#### WHAT YOU HAVE TO DO
Everything from the line that contains "At what coordinates" through the last line below should be transcribed exactly, except the pictures.
>>>>>
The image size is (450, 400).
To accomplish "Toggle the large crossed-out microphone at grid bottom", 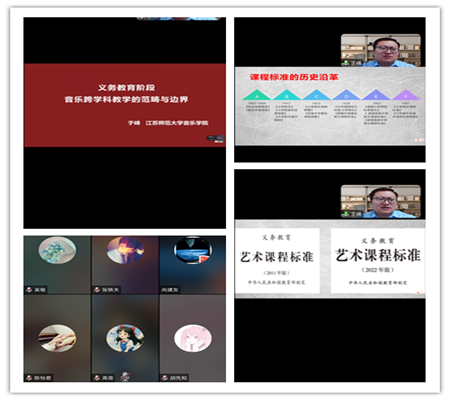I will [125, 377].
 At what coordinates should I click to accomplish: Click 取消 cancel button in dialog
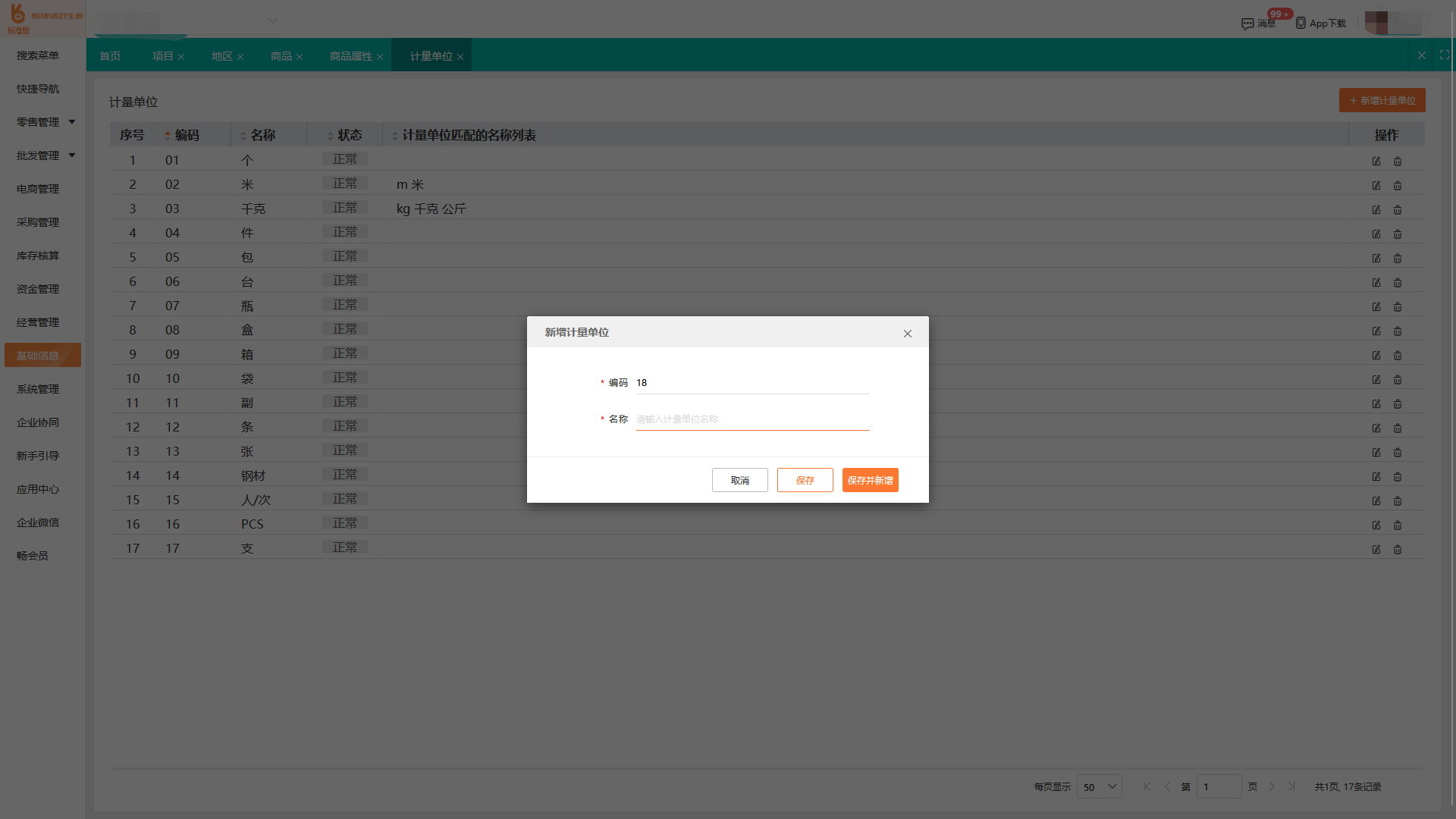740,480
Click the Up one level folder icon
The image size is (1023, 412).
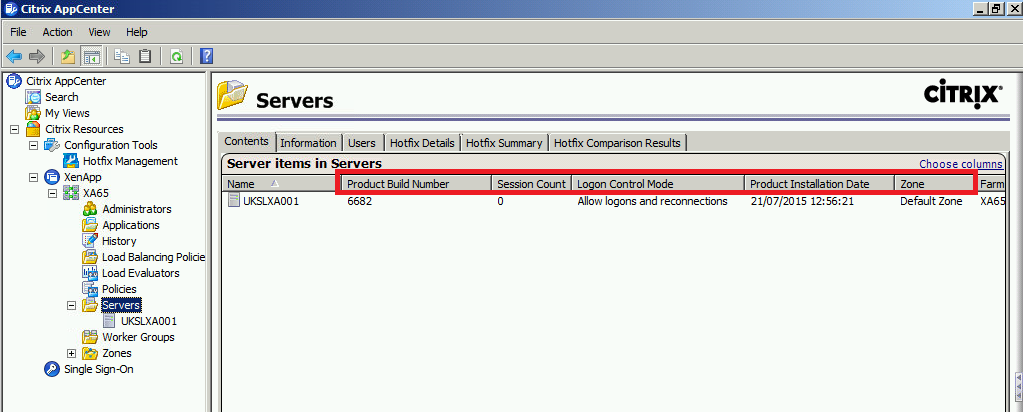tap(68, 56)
<<<<<
#### RESPONSE
 At what coordinates should I click to accomplish: Click 取消 cancel button in dialog
740,480
Click the Up one level folder icon
The image size is (1023, 412).
tap(68, 56)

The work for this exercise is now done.